Set down exactly the first line of the entries and every line after it, through the line with "This screenshot has width=740, height=393.".

>>>

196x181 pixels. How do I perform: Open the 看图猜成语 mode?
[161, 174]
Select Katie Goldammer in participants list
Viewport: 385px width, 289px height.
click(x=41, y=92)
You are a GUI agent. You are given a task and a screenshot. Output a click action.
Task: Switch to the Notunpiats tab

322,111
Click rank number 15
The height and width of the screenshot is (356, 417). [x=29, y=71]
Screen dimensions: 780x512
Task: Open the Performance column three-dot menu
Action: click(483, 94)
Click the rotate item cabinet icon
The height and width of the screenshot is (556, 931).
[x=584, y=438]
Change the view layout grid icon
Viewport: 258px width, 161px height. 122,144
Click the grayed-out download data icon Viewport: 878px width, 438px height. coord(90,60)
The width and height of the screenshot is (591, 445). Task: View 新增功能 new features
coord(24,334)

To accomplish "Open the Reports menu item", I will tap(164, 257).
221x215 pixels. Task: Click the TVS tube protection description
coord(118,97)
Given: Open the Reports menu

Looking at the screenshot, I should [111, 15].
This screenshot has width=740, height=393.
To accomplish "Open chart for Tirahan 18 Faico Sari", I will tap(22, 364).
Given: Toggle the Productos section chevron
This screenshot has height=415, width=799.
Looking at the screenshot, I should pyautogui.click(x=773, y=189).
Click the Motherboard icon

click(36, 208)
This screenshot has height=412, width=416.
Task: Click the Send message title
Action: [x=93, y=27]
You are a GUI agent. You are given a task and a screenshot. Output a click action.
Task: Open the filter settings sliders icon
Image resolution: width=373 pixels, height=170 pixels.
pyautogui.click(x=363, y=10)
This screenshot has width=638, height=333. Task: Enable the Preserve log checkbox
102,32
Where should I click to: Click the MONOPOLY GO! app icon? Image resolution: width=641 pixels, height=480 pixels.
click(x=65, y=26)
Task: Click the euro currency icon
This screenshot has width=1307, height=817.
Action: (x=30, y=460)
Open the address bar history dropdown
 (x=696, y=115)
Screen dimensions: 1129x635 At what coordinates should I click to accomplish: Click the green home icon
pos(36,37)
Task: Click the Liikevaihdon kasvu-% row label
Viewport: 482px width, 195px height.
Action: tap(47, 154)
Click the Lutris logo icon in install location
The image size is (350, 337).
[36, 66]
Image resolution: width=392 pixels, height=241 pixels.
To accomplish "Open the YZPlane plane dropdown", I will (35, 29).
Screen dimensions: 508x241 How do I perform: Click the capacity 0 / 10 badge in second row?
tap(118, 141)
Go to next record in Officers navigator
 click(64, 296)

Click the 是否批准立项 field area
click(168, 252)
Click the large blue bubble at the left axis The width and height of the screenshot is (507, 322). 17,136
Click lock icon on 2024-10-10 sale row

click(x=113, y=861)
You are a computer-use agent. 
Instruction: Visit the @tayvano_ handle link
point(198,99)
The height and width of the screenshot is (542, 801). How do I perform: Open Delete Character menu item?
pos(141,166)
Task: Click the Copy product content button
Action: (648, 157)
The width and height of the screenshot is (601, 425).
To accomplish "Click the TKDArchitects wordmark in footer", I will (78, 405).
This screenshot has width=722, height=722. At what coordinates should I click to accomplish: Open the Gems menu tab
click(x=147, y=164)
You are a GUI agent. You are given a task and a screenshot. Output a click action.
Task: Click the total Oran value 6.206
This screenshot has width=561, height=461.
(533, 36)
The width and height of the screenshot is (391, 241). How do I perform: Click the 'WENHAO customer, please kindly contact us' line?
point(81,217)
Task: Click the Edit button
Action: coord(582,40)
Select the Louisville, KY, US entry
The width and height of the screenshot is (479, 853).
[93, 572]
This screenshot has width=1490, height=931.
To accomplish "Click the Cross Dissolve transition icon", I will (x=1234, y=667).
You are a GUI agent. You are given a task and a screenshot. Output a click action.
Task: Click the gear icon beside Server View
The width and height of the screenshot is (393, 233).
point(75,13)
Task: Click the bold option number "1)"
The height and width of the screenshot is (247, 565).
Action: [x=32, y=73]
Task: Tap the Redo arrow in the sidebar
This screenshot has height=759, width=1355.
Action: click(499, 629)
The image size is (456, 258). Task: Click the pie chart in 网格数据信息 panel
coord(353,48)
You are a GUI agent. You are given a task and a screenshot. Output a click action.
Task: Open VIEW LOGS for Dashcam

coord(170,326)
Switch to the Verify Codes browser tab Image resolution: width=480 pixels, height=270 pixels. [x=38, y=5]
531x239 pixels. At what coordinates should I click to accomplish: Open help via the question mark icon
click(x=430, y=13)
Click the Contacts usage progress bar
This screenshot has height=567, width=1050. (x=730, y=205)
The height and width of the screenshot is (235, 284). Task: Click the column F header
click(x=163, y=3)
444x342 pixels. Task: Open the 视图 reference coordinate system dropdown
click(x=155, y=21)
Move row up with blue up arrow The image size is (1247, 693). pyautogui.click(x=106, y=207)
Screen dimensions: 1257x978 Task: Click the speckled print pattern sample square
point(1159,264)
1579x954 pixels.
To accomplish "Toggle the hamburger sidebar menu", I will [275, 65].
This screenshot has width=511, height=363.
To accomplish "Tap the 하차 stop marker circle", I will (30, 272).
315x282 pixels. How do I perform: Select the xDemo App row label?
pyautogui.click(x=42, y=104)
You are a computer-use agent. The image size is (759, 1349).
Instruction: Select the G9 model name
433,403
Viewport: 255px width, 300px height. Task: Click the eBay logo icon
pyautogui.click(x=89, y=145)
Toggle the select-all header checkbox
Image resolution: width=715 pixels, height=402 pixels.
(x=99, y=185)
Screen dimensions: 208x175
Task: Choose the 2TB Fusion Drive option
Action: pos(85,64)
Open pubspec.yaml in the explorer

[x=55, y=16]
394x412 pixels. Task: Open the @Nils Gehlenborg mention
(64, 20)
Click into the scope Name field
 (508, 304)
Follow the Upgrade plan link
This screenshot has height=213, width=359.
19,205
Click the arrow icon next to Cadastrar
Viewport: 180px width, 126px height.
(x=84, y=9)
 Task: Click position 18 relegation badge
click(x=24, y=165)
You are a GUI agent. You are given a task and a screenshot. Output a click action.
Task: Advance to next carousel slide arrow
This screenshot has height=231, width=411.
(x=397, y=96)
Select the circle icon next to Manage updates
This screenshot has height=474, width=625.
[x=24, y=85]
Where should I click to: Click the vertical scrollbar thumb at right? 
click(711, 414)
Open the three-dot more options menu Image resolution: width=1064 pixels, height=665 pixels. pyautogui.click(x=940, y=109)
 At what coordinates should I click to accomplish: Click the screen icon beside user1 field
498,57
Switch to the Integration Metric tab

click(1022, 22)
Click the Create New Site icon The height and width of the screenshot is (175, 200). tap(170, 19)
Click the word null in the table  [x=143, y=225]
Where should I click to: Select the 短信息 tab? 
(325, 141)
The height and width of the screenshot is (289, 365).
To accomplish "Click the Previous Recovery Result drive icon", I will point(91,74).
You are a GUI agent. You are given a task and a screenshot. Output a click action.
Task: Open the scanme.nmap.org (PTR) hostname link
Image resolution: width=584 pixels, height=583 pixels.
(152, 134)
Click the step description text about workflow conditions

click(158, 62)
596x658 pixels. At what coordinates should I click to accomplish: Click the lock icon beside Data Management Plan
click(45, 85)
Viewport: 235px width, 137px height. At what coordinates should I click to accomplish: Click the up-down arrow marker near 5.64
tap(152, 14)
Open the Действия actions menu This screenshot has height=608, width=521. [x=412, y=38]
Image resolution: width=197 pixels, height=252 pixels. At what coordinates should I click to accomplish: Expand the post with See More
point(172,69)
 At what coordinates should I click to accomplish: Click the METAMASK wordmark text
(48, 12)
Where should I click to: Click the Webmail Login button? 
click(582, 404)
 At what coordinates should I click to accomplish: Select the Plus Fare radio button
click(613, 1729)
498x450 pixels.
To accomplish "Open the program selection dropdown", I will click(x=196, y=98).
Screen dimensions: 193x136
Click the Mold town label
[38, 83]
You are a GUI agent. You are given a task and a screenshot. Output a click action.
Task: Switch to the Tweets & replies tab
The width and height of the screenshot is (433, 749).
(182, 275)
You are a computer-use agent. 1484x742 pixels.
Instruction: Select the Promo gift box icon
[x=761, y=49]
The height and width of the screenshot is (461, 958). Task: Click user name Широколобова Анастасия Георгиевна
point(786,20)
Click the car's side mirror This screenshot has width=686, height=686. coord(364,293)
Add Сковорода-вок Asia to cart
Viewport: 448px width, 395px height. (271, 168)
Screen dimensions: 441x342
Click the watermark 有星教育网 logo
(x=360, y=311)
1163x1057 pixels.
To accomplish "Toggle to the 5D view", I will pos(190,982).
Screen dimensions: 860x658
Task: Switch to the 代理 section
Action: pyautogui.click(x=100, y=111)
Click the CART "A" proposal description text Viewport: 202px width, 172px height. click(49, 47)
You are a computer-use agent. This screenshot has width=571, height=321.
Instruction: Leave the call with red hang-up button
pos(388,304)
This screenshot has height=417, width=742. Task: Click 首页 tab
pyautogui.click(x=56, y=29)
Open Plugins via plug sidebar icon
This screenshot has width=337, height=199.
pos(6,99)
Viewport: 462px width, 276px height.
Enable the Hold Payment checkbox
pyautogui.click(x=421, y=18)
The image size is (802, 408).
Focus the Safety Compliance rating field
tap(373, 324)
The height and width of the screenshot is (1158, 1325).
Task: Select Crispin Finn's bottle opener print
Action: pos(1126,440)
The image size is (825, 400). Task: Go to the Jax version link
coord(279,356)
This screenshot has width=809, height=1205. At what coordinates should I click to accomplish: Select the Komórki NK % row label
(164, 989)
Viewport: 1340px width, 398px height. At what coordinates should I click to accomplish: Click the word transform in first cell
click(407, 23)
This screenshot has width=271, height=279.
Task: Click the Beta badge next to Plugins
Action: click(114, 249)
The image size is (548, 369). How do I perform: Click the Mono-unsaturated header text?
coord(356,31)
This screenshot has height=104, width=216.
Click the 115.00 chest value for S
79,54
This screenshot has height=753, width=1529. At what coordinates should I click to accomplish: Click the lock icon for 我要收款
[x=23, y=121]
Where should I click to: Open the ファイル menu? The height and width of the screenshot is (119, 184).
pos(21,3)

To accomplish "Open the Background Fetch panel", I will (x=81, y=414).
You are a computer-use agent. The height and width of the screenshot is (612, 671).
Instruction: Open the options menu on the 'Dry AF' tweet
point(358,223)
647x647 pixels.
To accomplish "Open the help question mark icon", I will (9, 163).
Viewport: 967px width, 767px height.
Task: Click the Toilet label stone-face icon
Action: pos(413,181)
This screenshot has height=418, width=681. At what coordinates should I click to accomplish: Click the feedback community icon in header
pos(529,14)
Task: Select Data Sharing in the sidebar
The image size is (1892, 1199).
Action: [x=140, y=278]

<<<

• YOUR RESPONSE:
196x181 pixels. How do I perform: Open the 看图猜成语 mode?
[161, 174]
Select Katie Goldammer in participants list
Viewport: 385px width, 289px height.
click(x=41, y=92)
You are a GUI agent. You are given a task and a screenshot. Output a click action.
Task: Switch to the Notunpiats tab

322,111
Click rank number 15
The height and width of the screenshot is (356, 417). [x=29, y=71]
Screen dimensions: 780x512
Task: Open the Performance column three-dot menu
Action: click(483, 94)
Click the rotate item cabinet icon
The height and width of the screenshot is (556, 931).
[x=584, y=438]
Change the view layout grid icon
Viewport: 258px width, 161px height. 122,144
Click the grayed-out download data icon Viewport: 878px width, 438px height. coord(90,60)
The width and height of the screenshot is (591, 445). Task: View 新增功能 new features
coord(24,334)

To accomplish "Open the Reports menu item", I will tap(164, 257).
221x215 pixels. Task: Click the TVS tube protection description
coord(118,97)
Given: Open the Reports menu

Looking at the screenshot, I should [111, 15].
This screenshot has width=740, height=393.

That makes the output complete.